* [ASSIGNMENT]
Pick the lines holding the string "will" out of the records and copy them.

* [EXCERPTED RECORDS]
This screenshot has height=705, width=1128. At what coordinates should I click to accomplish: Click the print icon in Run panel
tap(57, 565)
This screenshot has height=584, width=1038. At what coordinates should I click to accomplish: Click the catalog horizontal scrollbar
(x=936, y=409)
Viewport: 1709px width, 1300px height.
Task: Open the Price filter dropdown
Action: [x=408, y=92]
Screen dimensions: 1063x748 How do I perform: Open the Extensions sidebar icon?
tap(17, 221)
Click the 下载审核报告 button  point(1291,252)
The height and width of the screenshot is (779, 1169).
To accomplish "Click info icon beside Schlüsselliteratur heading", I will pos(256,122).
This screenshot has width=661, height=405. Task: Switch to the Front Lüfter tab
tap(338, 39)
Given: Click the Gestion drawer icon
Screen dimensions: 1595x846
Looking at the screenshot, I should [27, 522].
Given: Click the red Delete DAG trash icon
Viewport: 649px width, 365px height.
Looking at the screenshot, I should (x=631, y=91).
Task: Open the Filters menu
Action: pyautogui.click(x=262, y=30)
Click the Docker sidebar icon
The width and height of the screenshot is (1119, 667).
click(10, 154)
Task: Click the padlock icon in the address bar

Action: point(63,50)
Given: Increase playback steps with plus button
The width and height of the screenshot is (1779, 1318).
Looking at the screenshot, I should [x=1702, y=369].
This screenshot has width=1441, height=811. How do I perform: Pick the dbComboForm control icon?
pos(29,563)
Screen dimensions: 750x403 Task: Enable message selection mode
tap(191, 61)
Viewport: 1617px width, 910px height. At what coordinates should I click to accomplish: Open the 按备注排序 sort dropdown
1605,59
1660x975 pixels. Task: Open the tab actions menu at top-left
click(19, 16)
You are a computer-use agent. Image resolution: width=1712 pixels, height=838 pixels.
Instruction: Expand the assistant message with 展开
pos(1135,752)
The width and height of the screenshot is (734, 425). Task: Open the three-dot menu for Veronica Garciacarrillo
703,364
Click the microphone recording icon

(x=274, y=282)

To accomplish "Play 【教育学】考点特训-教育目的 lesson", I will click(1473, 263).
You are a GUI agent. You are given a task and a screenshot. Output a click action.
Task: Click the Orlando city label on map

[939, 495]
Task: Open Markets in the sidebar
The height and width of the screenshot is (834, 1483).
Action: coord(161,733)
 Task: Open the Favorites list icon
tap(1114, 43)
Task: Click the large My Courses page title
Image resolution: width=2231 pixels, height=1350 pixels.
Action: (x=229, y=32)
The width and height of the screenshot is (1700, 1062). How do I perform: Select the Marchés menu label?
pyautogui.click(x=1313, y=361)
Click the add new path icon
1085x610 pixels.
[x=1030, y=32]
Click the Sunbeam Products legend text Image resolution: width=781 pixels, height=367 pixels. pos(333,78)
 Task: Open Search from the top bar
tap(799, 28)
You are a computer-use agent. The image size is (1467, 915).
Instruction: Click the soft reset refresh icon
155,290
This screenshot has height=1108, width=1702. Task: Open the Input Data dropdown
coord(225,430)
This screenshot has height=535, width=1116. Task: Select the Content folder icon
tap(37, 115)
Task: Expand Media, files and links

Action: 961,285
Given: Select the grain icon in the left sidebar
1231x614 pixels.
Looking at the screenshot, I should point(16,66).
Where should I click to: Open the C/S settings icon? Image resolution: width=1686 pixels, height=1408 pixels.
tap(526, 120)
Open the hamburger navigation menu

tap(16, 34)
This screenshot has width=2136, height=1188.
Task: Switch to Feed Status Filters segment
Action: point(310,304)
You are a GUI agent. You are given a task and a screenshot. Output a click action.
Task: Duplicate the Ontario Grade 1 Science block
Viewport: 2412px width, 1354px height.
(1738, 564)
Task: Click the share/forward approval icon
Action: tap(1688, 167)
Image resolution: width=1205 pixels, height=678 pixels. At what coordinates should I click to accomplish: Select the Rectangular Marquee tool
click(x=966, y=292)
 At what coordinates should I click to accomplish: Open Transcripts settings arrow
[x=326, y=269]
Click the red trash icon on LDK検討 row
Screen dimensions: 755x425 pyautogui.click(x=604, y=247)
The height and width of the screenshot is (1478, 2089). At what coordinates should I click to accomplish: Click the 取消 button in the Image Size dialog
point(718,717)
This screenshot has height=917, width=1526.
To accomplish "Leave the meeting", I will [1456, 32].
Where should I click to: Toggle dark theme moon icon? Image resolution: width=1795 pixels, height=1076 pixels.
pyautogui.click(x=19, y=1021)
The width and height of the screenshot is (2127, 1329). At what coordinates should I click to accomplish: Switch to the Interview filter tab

* [PROBLEM SOLUTION]
To accomplish "Click info icon beside Schlüsselliteratur heading", I will pos(256,122).
To accomplish "Play 【教育学】考点特训-教育目的 lesson", I will click(1473, 263).
To accomplish "Leave the meeting", I will [1456, 32].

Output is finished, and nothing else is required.